The much greater scandal is the many tens of thousands who never apply because they do not know that they can or have heard that it is futile. Where 14 states once maintained lifetime bans, there are now only Florida, Kentucky and Virginia.

It is true that Bush asked for money, which the Legislature denied, to process applications faster and that he and the Cabinet have simplified the rules to make restoration automatic for many ex-offenders whose crimes were relatively minor. But the list of exceptions requiring hearings before the governor and Cabinet is so comprehensive that it effectively swallows the rules.

Drug trafficking, for example, is not an inherently violent crime, and yet it is one of the exclusions.

Although the Constitution declares only voting rights to be forfeit upon a felony conviction - this was proposed in essentially its present form by a post-Reconstruction Legislature mindful of its utility against former slaves - Florida laws have since piled on the denial of access to most licensed professions as well as the right to possess firearms.

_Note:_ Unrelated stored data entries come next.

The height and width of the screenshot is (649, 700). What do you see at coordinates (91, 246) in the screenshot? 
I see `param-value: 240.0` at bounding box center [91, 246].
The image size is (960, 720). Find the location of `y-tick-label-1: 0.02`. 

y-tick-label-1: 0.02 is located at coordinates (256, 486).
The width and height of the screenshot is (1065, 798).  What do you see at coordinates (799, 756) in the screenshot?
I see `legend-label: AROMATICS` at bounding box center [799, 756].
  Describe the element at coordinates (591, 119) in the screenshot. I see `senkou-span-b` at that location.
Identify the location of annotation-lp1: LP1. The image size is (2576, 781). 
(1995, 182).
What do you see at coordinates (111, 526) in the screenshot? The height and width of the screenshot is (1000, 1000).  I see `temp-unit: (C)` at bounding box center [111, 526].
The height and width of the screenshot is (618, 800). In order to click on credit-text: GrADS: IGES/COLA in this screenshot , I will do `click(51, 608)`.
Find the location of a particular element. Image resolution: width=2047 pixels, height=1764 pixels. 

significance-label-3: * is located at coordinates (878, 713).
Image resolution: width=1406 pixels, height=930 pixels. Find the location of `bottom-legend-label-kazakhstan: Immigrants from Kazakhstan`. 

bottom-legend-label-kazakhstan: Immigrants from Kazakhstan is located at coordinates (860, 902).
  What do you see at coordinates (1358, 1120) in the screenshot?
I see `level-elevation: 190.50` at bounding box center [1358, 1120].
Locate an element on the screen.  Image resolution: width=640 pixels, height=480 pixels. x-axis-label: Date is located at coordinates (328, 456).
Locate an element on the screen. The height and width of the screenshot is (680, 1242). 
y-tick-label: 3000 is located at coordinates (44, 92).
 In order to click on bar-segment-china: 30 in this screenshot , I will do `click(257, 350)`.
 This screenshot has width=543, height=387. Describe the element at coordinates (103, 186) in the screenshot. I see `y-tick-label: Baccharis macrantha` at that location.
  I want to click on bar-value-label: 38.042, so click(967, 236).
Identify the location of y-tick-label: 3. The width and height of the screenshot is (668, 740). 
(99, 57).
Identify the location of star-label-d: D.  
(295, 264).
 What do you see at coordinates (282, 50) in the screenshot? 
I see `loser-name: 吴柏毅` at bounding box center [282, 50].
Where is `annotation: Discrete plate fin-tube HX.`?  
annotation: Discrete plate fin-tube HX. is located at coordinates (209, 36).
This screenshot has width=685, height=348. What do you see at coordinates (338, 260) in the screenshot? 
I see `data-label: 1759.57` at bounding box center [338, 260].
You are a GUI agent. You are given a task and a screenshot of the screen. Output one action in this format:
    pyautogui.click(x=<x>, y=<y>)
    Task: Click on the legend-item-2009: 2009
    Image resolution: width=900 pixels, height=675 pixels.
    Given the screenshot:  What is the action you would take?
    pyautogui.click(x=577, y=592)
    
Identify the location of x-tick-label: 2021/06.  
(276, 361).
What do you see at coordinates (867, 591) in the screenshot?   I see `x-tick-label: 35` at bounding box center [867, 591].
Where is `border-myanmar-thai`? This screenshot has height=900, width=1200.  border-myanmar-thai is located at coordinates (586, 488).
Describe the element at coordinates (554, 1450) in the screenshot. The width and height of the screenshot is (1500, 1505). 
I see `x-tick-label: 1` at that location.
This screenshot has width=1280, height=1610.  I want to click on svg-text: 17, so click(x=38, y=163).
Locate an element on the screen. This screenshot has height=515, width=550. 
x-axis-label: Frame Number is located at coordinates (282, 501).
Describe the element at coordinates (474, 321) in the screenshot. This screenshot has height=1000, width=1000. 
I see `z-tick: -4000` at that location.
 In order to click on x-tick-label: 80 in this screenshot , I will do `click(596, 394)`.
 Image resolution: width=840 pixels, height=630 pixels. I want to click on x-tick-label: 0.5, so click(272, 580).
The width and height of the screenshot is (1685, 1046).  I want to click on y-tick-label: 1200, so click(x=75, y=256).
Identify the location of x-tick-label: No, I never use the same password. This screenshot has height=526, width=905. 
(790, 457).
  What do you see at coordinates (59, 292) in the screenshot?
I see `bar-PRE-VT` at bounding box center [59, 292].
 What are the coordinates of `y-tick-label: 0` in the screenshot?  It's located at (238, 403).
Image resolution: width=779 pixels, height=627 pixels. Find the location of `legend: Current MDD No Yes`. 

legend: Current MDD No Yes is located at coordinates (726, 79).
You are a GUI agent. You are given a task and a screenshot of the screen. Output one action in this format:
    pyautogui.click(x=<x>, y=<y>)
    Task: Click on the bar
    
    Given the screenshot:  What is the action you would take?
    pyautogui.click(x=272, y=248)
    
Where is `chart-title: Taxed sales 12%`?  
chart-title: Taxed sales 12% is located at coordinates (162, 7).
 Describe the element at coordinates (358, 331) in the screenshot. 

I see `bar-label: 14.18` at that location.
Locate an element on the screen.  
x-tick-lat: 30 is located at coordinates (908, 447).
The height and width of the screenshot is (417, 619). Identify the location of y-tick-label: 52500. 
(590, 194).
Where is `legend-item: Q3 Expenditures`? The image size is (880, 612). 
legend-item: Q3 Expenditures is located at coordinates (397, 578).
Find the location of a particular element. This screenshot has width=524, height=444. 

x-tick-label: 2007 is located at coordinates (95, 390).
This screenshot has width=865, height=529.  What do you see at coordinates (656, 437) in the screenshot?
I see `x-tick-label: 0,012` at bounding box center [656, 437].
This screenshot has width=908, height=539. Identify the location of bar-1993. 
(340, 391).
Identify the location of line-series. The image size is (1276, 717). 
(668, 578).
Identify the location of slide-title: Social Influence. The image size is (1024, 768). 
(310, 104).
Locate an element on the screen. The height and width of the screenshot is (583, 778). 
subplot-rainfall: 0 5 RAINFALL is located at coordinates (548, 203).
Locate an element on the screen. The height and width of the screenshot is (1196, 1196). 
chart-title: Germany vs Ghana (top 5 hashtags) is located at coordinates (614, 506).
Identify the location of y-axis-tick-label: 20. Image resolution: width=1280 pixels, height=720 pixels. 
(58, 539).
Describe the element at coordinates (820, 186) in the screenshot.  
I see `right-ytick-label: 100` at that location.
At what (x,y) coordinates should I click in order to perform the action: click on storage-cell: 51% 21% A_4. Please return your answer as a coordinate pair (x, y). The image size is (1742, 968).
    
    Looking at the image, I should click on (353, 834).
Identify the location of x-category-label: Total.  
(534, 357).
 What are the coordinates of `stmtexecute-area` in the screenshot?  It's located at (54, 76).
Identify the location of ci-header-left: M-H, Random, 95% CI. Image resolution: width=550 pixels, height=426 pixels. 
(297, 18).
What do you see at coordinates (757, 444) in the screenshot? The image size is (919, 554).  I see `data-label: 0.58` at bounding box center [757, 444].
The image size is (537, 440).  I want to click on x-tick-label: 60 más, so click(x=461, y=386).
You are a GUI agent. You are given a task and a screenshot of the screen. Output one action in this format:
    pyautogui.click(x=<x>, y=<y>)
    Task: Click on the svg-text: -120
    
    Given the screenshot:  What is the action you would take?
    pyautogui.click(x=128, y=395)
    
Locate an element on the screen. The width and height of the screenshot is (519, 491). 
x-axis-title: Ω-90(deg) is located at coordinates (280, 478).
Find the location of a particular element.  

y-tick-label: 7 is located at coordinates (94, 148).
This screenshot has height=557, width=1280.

Thus in Florida punishment for crime is as perpetual and remorseless as that which Victor Hugo described in Les Miserables. One example among many: Senate Majority Leader Alex J. Villalobos, R-Miami, tells of a former client who had completed his education and become a registered nurse before the state uncovered his conviction and put him out of work.

Villalobos is one of a growing number of legislators who favor amending the Constitution to facilitate restoration of civil rights for many more people, but he says he doesn't think it belongs on next year's ballot because of other issues already there, including the Legislature's proposal to extend its term limits from eight years to 12. But a cluttered ballot would be a problem in any election year.

Voting rights need to be addressed in 2006 lest there be yet another presidential election in which the Florida ban is accused of favoring the Republicans.

"It's not a Democratic issue or a Republican issue. I think its a fairness issue," says Sen. Steven Wise, R-Jacksonville, chair of the Criminal Justice Committee.

It would behoove all of his colleagues to see it that way.